Dataset entries »

▬▬▬▬▬▬

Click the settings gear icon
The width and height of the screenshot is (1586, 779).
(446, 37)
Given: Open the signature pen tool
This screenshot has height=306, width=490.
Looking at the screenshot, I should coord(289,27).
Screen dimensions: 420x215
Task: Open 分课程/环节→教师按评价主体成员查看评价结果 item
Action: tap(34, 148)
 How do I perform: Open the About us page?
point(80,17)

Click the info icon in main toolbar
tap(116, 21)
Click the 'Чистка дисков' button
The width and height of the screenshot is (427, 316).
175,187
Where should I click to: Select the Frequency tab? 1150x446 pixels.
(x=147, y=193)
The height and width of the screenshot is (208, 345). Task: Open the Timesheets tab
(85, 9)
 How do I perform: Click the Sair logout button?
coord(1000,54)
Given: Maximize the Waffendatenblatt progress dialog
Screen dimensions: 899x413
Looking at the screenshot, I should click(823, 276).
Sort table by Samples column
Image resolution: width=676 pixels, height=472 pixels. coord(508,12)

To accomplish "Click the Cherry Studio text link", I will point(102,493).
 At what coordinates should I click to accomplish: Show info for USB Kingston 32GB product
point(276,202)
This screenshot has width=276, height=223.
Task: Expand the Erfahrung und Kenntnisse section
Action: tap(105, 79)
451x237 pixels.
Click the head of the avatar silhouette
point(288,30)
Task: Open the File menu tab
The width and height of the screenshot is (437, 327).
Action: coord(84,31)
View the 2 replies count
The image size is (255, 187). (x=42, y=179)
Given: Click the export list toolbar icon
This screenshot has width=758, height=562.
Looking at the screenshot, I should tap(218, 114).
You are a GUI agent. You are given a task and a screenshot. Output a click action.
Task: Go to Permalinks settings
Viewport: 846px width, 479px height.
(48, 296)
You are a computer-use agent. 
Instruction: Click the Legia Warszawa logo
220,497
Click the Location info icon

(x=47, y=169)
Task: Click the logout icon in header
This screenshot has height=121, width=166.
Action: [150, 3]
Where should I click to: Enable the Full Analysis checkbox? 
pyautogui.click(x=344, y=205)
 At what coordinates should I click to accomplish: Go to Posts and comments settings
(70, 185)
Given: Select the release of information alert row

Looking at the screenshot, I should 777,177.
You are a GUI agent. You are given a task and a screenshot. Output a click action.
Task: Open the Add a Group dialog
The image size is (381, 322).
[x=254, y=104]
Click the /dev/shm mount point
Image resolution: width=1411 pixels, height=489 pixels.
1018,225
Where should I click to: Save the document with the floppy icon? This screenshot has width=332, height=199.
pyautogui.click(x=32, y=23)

▬▬▬▬▬▬

WORK INSTRUCTIONS » Every line from the one containing "Task: Open the Add a Group dialog" through the last line above should be retyped exactly; no other lines are wanted.

REPLY TO THE EXERCISE »
Task: Open the Add a Group dialog
The image size is (381, 322).
[x=254, y=104]
Click the /dev/shm mount point
Image resolution: width=1411 pixels, height=489 pixels.
1018,225
Where should I click to: Save the document with the floppy icon? This screenshot has width=332, height=199.
pyautogui.click(x=32, y=23)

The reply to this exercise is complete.